Question

question_answer
Divide 184 into two parts such that one third of one part may exceed one seventh of other part by 8.

Answer

**step1** Understanding the problem

The problem asks us to divide the number 184 into two parts. Let's call these parts the "First Part" and the "Second Part." We are given a specific relationship between these two parts: one-third of the First Part is 8 more than one-seventh of the Second Part. Our goal is to find the numerical value of each of these two parts.

**step2** Defining a common unit for comparison

To help us compare the different fractions, let's define a common "unit." The problem refers to "one-third of the First Part" and "one-seventh of the Second Part." Let's consider "one-seventh of the Second Part" as our basic building block, or "1 unit."
If the Second Part is divided into 7 equal smaller parts, each of these smaller parts represents 1 unit.
This means the entire Second Part is equal to 7 of these units.
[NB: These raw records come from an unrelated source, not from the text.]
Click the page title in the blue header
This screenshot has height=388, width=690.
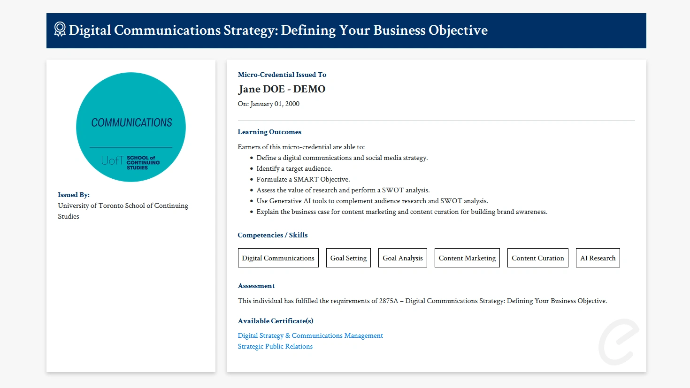click(x=278, y=30)
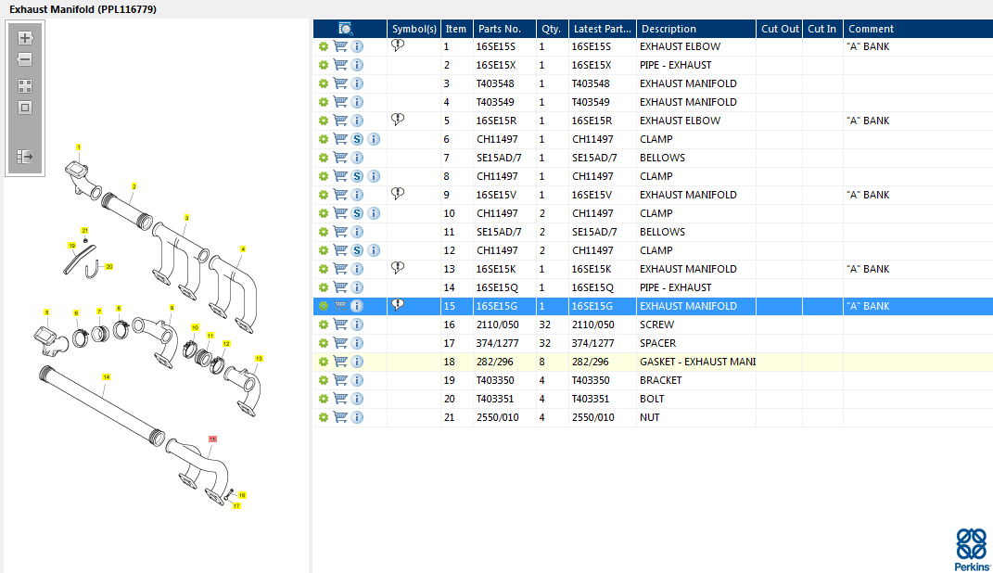Zoom out of the parts diagram
The width and height of the screenshot is (993, 573).
coord(25,60)
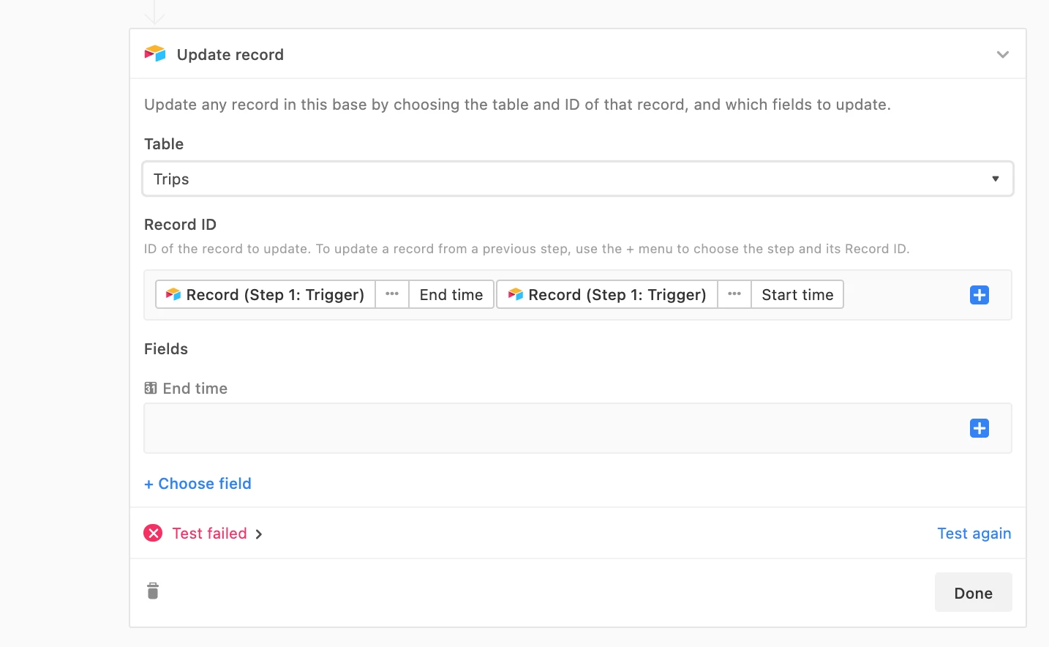Click the red Test failed error icon
This screenshot has width=1049, height=647.
[153, 533]
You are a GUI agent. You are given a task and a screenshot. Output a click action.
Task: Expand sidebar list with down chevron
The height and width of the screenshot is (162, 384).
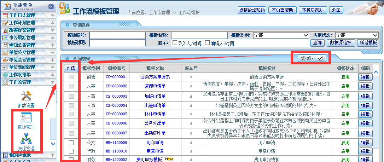coord(53,144)
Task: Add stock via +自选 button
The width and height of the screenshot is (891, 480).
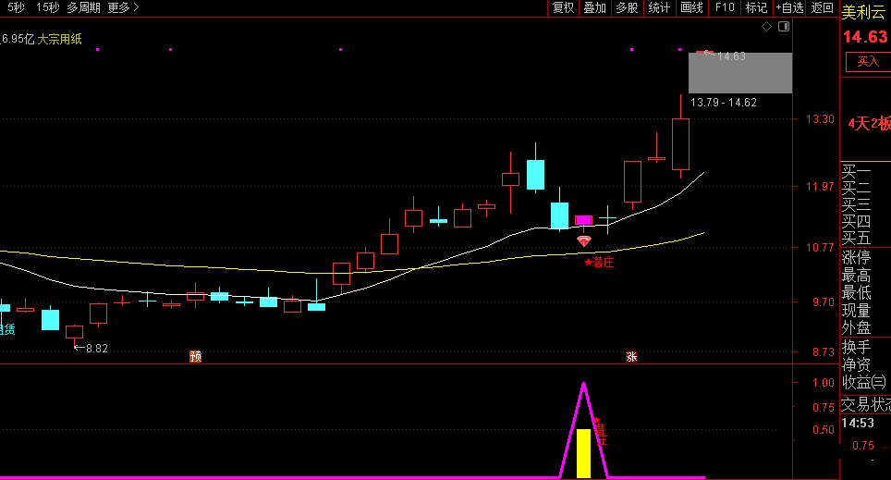Action: point(789,7)
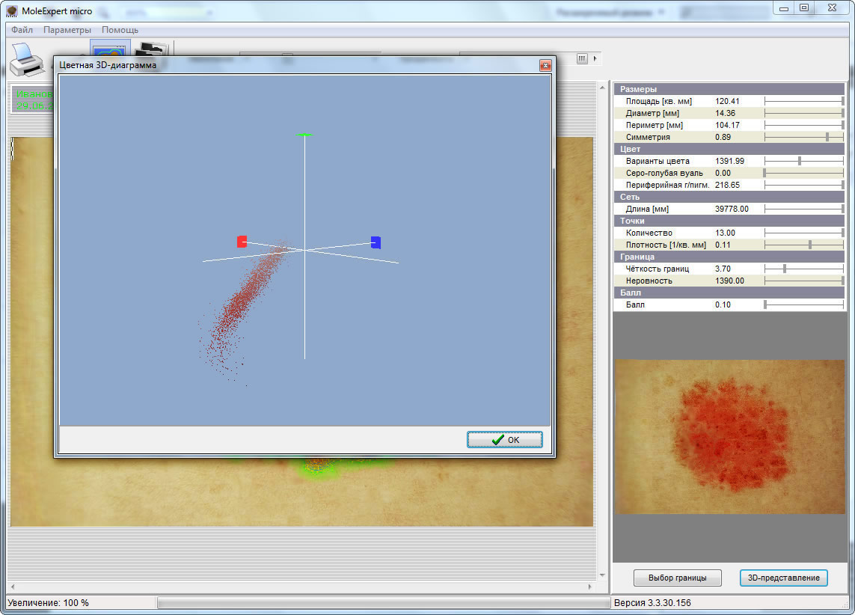Click the Симметрия slider
This screenshot has width=855, height=615.
click(827, 137)
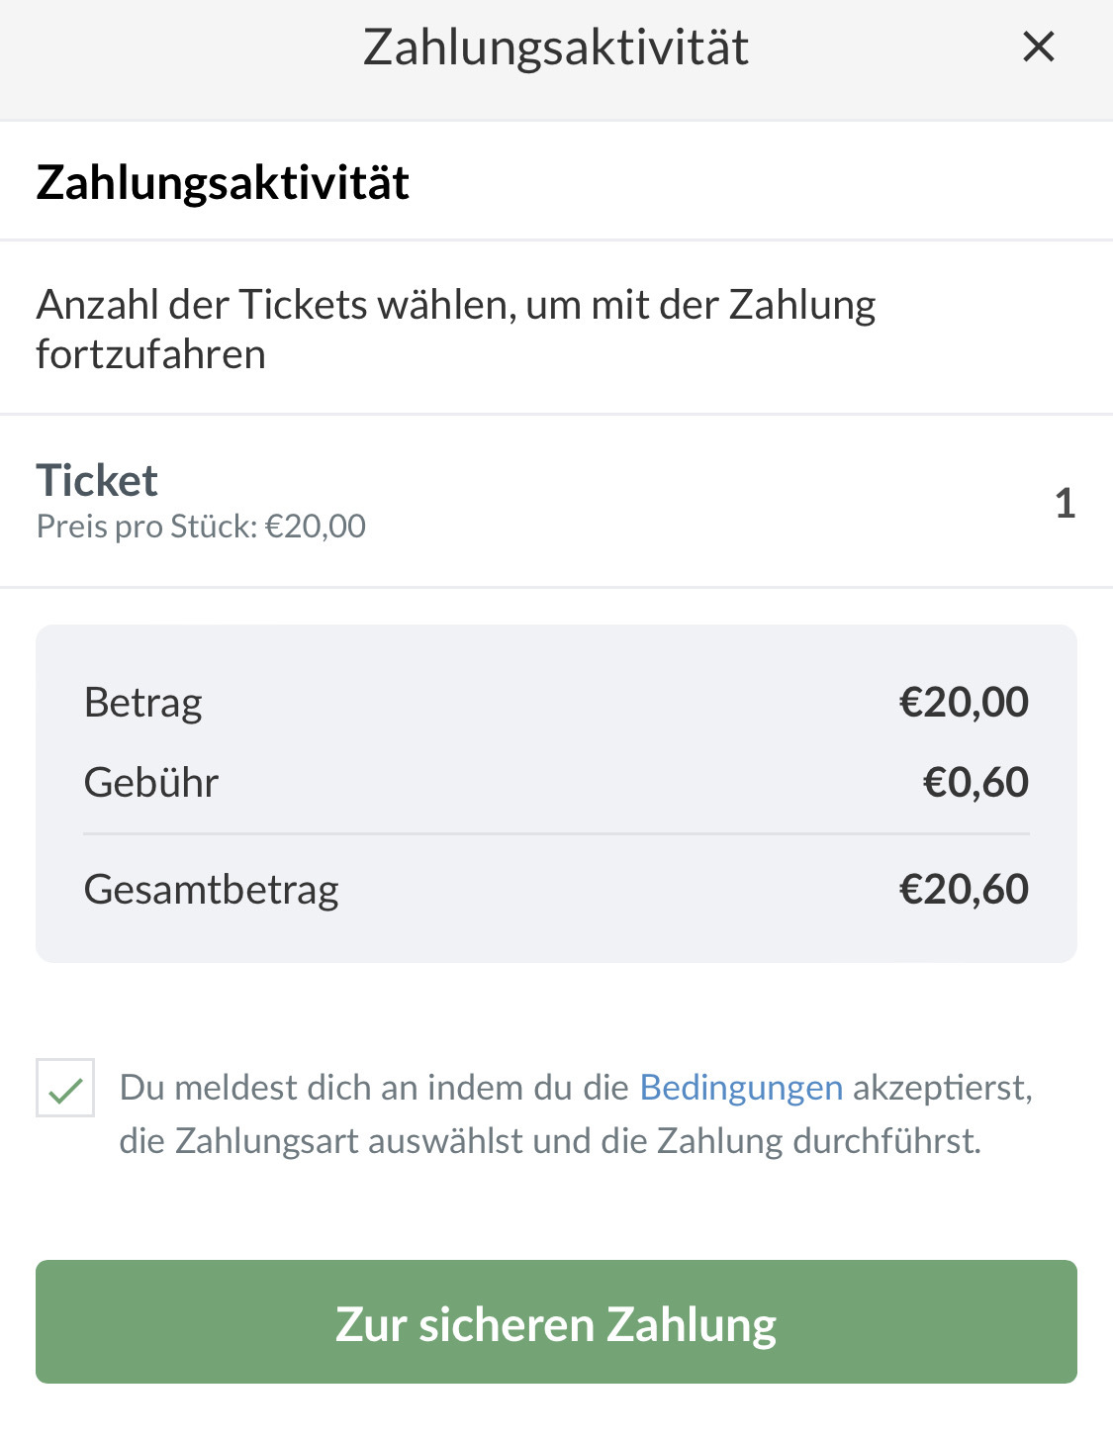
Task: Click the word fortzufahren in the instruction
Action: click(x=150, y=354)
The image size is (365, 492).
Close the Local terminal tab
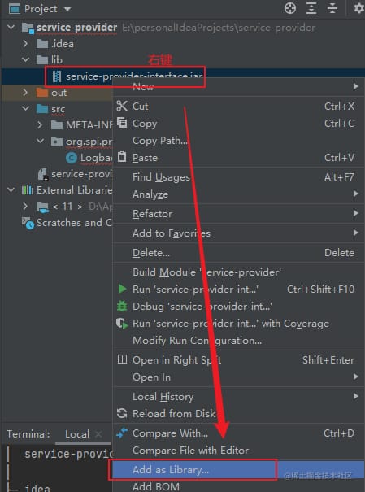pyautogui.click(x=98, y=434)
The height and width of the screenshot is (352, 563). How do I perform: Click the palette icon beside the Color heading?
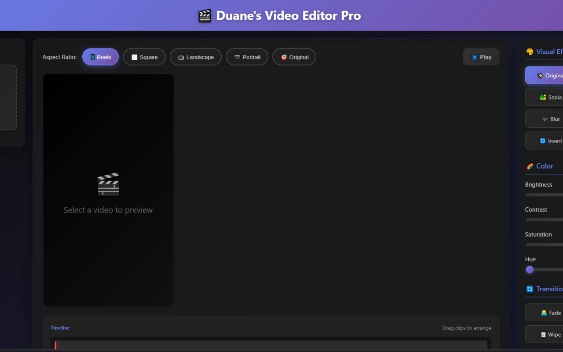[x=530, y=166]
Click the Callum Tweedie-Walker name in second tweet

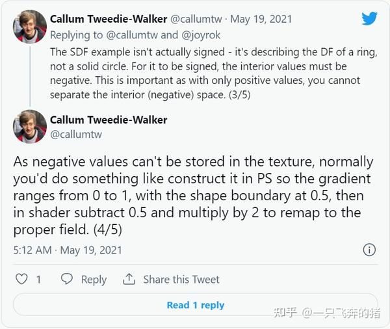109,120
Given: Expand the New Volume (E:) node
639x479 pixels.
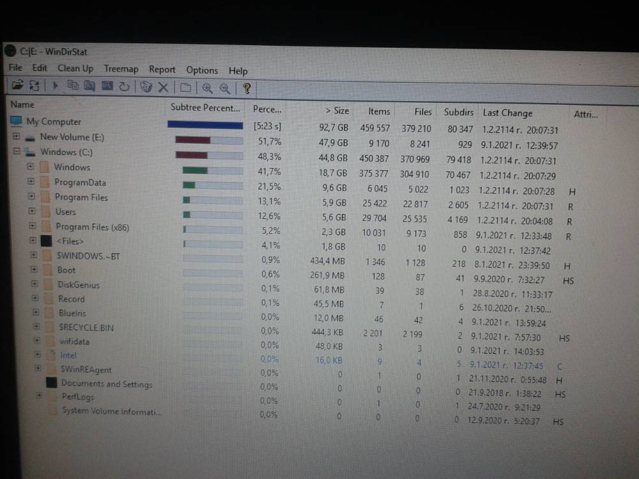Looking at the screenshot, I should coord(16,136).
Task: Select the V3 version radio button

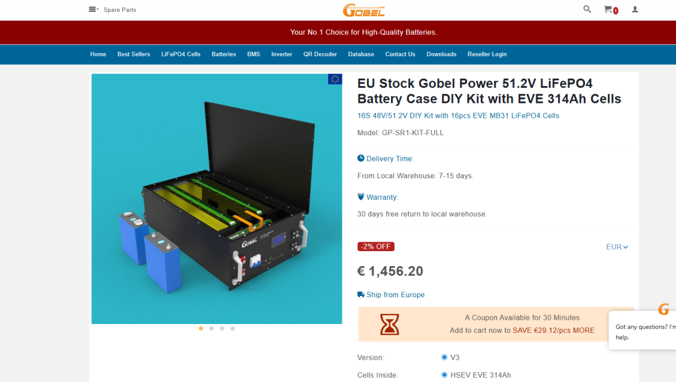Action: click(444, 358)
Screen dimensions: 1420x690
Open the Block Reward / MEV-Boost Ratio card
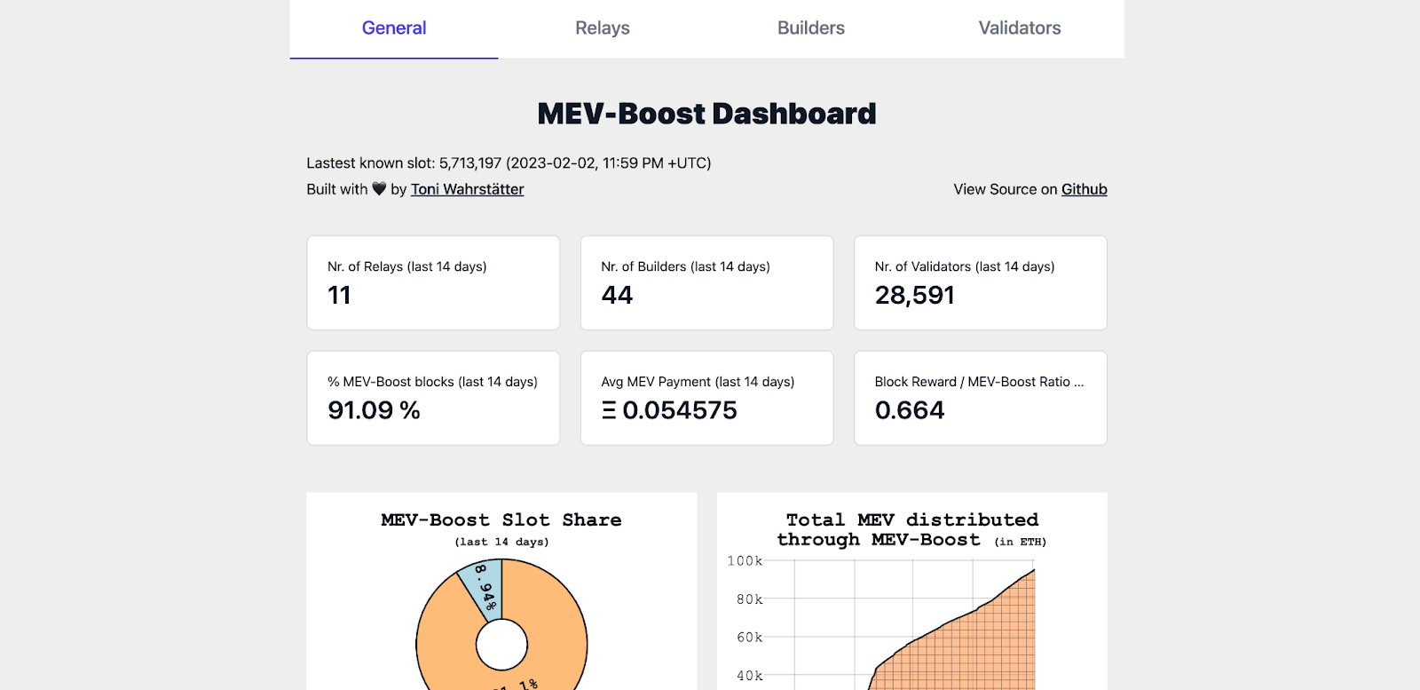pyautogui.click(x=980, y=397)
**step3** Expressing the First Part in terms of the common unit

We are told that one-third of the First Part is 8 more than one-seventh of the Second Part. Since we defined "one-seventh of the Second Part" as 1 unit, this means:
One-third of the First Part = 1 unit + 8.
If one-third of the First Part is (1 unit + 8), then the entire First Part must be 3 times that amount.
So, First Part = 3 multiplied by (1 unit + 8).
First Part = (3 multiplied by 1 unit) + (3 multiplied by 8)
First Part = 3 units + 24.

**step4** Setting up the total sum using units

We know that the two parts, when added together, equal 184.
First Part + Second Part = 184.
Now, we can substitute what we found for each part in terms of units:
(3 units + 24) + (7 units) = 184.

**step5** Calculating the value of one unit

Now we combine the units on the left side of our sum:
10 units + 24 = 184.
To find out what 10 units are equal to, we subtract the known number 24 from the total 184:
10 units = 184 - 24
10 units = 160.
Finally, to find the value of a single unit, we divide the total value of 10 units by 10:
1 unit = 160 divided by 10
1 unit = 16.

**step6** Finding the value of each part

Now that we know the value of 1 unit is 16, we can calculate the value of each part.
For the Second Part, we found it was equal to 7 units:
Second Part = 7 multiplied by 16
Second Part = 112.
For the First Part, we found it was equal to 3 units + 24:
First Part = (3 multiplied by 16) + 24
First Part = 48 + 24
First Part = 72.

**step7** Verifying the solution

Let's check our answers to make sure they satisfy both conditions of the problem.
First, do the two parts add up to 184?
72 + 112 = 184. Yes, this is correct.
Second, does one-third of the First Part exceed one-seventh of the Second Part by 8?
One-third of the First Part = (1/3) multiplied by 72 = 24.
One-seventh of the Second Part = (1/7) multiplied by 112 = 16.
Now, let's see if 24 is 8 more than 16:
24 - 16 = 8. Yes, it is.
Both conditions are met, confirming that our solution is correct. The two parts are 72 and 112.